Friday, November 23, 2007

The Ones Nobody Knows: Dead Girls

Richard Calder's world is not a pleasant one, but it does possess an undeniable, if terrifying, beauty. There are sequences in his early novel Dead Girls that will never leave my mind's eye, I'm sure.

I'll say right up that the sequel to this astonishing novel, Dead Boys, unnerved me so much I still haven't been able to bring myself to read the final book in the series (Dead Things). Calder pulls fewer punches than anyone who's ever mapped this particular bit of terrain.
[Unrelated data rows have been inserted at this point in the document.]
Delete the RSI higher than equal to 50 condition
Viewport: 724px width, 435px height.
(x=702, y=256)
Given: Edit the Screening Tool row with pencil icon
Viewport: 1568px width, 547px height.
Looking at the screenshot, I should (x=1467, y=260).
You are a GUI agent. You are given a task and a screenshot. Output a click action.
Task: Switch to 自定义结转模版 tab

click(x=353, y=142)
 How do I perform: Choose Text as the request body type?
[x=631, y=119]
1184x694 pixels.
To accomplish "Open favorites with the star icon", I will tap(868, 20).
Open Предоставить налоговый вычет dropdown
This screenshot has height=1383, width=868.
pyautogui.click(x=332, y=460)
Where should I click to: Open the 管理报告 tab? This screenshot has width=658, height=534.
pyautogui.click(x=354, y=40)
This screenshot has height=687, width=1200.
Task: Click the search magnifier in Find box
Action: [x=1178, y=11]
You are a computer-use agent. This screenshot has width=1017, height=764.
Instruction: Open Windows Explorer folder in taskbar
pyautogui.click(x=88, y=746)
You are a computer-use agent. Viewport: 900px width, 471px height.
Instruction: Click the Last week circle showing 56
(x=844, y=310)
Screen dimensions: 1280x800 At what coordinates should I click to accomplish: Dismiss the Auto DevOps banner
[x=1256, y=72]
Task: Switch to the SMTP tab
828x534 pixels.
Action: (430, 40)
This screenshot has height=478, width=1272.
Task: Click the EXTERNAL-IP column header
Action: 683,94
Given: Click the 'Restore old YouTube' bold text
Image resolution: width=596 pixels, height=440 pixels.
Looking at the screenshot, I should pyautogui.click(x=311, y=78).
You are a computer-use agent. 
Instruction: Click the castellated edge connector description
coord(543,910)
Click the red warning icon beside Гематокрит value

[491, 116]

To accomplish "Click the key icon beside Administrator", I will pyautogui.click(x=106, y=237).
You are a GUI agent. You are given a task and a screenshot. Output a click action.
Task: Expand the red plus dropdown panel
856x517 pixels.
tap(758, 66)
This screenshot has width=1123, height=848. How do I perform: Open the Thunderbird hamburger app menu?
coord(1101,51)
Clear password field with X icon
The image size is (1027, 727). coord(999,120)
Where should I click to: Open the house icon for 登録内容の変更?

One of the least-spoken truths of "cyberpunk" science fiction is how little of it there actually is, and how little of THAT is actually any good. I knew that by the time I came across Calder's novel in a bookstore, I was jaded with the whole cyberpunk thing, and only two things drew me in -- the William Gibson endorsement ("Dark, edgy and inflicted with just the right degree of lyricism") and the striking cyber-Nagel portrait that formed the cover. Pouty lips and micro-processors: what young man could say no?

Well evidently plenty did, since this is one of The Ones Nobody Knows. Calder does seem to have some sort of following, based on his Wikipedia page, but I've met darn few people who've ever heard of him.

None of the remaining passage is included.